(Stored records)
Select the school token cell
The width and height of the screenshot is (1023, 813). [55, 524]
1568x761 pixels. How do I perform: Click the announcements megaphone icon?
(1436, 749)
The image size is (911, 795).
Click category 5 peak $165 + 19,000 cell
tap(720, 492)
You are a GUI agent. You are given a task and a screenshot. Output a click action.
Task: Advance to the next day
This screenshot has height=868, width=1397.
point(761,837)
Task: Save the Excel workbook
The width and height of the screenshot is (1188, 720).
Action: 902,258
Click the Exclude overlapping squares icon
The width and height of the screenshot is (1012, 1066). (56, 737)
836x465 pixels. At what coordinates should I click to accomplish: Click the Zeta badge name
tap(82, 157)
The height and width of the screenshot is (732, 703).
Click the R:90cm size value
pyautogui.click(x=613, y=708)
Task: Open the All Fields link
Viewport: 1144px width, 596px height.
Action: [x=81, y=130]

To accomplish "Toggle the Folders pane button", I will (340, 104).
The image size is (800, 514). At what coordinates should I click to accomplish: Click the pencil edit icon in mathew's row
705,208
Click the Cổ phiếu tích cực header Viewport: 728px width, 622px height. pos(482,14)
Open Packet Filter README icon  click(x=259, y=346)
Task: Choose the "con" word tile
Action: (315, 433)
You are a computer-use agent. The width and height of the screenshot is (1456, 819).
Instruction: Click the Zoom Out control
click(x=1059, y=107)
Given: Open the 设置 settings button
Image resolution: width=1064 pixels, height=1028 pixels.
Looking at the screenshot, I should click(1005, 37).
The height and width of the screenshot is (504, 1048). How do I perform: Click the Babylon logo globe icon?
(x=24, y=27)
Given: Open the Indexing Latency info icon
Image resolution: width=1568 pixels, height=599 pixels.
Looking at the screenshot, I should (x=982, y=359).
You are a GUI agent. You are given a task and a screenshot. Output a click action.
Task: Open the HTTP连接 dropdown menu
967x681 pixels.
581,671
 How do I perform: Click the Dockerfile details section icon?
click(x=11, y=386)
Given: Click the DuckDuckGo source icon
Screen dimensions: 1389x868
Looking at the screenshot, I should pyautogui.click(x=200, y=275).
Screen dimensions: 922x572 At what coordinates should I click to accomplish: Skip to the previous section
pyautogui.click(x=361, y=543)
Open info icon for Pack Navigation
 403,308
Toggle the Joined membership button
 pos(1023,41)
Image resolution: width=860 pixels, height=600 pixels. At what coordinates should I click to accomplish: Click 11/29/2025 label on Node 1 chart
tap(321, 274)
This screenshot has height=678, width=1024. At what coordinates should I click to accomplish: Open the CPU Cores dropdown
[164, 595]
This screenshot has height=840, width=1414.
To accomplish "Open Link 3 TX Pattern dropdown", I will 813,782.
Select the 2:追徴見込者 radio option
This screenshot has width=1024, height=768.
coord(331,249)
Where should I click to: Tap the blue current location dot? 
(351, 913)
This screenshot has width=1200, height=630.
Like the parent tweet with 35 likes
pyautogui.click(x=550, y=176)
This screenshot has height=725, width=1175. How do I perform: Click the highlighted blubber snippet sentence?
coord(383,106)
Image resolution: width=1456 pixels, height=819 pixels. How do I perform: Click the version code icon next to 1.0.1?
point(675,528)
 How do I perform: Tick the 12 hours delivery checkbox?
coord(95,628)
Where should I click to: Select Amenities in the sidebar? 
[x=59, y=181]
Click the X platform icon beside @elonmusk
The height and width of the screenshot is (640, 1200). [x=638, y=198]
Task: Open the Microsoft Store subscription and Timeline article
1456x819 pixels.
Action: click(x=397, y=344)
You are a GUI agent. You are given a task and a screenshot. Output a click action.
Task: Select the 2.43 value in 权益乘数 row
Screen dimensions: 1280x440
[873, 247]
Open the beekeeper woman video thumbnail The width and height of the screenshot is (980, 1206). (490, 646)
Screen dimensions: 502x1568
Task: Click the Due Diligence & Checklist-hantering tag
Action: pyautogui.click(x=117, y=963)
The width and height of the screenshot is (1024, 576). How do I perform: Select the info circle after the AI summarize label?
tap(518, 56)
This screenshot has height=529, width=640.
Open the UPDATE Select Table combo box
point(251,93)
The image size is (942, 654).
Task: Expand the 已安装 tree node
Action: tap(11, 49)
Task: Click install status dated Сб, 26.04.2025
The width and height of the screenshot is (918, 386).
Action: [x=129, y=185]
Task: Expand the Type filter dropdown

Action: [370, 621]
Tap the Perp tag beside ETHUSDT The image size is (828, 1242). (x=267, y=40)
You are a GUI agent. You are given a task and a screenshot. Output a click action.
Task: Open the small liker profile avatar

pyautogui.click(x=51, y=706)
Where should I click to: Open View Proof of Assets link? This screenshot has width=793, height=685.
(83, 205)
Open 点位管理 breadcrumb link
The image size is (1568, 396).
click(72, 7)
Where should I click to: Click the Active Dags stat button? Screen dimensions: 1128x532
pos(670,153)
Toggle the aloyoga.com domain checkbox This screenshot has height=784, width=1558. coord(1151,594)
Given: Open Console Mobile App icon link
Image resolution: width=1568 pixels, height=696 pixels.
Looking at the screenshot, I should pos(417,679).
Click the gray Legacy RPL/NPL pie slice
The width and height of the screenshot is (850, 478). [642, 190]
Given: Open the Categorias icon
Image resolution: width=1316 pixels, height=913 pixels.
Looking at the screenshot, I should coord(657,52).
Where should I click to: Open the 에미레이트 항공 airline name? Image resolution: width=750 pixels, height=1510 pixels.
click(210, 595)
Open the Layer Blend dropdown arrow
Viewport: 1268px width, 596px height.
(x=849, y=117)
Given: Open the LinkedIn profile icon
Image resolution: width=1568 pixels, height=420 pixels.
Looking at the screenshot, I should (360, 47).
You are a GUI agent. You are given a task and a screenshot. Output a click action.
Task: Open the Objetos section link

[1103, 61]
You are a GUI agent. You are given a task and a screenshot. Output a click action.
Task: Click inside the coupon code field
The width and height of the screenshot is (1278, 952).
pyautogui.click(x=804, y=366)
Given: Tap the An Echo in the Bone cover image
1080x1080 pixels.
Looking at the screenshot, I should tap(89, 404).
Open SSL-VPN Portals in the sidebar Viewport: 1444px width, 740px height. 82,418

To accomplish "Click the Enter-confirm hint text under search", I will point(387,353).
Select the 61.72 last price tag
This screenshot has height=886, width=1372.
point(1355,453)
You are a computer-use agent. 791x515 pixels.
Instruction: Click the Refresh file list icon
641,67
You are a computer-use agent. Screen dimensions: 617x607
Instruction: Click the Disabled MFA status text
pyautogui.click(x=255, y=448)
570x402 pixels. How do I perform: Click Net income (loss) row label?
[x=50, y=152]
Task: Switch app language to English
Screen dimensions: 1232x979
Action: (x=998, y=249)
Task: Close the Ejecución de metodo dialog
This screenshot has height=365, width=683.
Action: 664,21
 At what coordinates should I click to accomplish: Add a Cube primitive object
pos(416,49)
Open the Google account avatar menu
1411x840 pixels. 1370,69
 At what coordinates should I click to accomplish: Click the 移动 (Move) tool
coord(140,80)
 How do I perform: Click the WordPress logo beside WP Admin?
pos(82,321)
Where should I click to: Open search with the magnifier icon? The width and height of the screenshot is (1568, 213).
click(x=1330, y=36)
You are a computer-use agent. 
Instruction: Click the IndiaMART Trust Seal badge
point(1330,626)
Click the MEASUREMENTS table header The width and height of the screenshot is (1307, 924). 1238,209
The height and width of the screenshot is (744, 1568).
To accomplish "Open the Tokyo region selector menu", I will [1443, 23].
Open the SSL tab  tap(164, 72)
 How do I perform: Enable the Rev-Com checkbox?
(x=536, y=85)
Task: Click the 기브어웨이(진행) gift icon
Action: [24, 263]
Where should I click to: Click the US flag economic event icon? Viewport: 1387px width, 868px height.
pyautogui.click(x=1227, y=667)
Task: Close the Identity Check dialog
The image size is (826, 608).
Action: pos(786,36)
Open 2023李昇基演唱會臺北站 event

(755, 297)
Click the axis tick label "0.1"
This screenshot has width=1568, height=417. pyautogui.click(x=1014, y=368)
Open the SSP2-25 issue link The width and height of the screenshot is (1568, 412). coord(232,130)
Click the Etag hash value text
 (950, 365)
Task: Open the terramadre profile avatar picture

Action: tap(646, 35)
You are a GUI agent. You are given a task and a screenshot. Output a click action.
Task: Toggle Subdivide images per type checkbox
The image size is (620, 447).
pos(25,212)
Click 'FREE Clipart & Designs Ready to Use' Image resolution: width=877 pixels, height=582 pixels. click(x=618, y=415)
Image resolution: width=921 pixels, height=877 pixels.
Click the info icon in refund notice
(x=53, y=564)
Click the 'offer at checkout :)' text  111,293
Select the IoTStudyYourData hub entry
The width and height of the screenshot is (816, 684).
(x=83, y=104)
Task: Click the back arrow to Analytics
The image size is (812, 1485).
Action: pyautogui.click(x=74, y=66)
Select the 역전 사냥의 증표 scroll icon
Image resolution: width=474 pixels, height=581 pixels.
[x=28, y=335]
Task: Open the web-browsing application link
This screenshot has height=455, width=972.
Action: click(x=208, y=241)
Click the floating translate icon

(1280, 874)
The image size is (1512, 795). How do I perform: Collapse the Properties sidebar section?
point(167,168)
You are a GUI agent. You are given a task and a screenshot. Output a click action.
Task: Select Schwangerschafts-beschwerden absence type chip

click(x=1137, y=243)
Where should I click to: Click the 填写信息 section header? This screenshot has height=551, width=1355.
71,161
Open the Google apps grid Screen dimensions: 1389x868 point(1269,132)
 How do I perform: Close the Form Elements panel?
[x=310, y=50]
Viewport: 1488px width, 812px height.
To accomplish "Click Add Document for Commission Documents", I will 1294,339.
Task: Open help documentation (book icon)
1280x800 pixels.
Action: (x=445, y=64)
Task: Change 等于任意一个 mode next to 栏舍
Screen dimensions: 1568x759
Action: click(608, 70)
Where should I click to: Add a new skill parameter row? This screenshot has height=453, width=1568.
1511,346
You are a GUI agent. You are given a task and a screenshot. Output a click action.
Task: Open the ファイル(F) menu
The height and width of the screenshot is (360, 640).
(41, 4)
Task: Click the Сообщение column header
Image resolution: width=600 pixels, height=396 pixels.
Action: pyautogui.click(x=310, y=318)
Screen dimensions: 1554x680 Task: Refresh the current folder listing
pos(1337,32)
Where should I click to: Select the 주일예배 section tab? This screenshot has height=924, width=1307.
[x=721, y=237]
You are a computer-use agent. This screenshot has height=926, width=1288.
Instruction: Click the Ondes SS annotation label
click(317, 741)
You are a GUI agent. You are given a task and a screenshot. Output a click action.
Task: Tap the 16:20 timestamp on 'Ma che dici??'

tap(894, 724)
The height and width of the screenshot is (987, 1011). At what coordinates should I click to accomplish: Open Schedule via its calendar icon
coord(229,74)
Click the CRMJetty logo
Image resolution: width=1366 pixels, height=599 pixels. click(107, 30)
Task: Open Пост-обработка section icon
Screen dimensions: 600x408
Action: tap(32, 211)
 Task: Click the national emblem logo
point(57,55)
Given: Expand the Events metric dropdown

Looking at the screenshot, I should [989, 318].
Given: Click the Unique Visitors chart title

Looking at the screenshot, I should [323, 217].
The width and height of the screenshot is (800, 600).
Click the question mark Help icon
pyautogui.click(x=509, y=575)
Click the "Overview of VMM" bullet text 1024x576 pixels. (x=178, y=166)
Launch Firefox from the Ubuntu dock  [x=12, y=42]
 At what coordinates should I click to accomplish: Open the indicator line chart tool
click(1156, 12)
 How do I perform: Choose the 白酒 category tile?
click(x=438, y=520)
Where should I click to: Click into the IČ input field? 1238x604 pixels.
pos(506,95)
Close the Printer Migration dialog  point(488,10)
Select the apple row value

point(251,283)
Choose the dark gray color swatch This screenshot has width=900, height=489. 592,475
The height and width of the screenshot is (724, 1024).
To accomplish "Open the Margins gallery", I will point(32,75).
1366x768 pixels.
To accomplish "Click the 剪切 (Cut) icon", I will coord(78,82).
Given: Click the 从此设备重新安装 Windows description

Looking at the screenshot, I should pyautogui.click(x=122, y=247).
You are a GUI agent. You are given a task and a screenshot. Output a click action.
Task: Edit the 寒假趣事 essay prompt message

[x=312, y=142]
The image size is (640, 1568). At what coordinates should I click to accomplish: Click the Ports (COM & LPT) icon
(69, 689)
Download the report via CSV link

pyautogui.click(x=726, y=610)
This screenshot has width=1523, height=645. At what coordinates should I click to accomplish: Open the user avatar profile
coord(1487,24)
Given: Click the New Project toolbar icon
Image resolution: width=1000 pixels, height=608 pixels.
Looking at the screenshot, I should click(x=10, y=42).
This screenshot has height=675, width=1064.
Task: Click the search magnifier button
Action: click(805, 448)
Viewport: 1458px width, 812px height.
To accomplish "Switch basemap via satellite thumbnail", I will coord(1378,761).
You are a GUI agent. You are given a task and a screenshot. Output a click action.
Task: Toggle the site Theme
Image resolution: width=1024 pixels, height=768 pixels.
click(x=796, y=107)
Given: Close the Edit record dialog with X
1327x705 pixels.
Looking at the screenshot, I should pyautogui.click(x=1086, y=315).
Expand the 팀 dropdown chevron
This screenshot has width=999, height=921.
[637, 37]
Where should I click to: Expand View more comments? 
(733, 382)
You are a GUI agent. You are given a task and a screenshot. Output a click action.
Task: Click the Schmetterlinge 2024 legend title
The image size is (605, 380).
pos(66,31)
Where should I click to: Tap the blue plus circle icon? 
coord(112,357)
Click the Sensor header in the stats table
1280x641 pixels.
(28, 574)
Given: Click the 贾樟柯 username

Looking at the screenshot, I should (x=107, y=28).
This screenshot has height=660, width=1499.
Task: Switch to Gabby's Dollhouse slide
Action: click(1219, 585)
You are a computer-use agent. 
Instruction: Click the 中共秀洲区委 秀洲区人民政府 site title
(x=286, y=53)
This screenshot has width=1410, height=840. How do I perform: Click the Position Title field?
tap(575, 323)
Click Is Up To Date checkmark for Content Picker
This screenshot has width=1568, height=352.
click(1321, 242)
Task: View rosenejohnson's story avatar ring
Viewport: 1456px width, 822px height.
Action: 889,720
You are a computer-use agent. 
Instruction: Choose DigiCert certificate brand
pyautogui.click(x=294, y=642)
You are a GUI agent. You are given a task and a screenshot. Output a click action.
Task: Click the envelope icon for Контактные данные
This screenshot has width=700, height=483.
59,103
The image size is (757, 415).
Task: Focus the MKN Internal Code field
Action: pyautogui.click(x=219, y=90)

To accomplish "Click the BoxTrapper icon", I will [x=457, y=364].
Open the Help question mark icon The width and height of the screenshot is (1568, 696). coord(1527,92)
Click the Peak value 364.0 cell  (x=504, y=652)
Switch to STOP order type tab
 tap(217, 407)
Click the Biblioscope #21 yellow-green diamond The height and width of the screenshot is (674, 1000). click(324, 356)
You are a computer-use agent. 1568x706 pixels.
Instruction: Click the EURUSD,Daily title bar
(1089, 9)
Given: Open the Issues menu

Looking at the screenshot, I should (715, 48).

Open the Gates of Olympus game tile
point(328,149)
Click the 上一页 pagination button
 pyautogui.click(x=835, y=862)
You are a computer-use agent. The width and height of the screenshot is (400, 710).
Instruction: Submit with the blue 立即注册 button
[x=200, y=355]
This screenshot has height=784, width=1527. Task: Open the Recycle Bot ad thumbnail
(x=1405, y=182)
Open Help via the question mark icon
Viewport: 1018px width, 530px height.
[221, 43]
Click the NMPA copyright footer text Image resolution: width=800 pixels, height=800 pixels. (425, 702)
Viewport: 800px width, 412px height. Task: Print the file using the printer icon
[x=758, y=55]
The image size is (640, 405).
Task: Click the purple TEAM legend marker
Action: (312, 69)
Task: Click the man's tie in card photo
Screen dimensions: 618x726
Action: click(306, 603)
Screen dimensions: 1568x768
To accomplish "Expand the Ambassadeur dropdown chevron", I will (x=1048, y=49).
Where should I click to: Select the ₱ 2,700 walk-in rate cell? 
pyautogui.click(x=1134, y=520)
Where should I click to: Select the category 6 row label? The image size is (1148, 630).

▶ _Requirement_: Write out the material word for word, starting at its first line and ending at the line that contains "click(x=1059, y=107)", with both of those lines included.

▶ _Answer to this problem_:
Select the school token cell
The width and height of the screenshot is (1023, 813). [55, 524]
1568x761 pixels. How do I perform: Click the announcements megaphone icon?
(1436, 749)
The image size is (911, 795).
Click category 5 peak $165 + 19,000 cell
tap(720, 492)
You are a GUI agent. You are given a task and a screenshot. Output a click action.
Task: Advance to the next day
This screenshot has height=868, width=1397.
point(761,837)
Task: Save the Excel workbook
The width and height of the screenshot is (1188, 720).
Action: 902,258
Click the Exclude overlapping squares icon
The width and height of the screenshot is (1012, 1066). (56, 737)
836x465 pixels. At what coordinates should I click to accomplish: Click the Zeta badge name
tap(82, 157)
The height and width of the screenshot is (732, 703).
Click the R:90cm size value
pyautogui.click(x=613, y=708)
Task: Open the All Fields link
Viewport: 1144px width, 596px height.
Action: [x=81, y=130]

To accomplish "Toggle the Folders pane button", I will (340, 104).
The image size is (800, 514). At what coordinates should I click to accomplish: Click the pencil edit icon in mathew's row
705,208
Click the Cổ phiếu tích cực header Viewport: 728px width, 622px height. pos(482,14)
Open Packet Filter README icon  click(x=259, y=346)
Task: Choose the "con" word tile
Action: (315, 433)
You are a computer-use agent. The width and height of the screenshot is (1456, 819).
Instruction: Click the Zoom Out control
click(x=1059, y=107)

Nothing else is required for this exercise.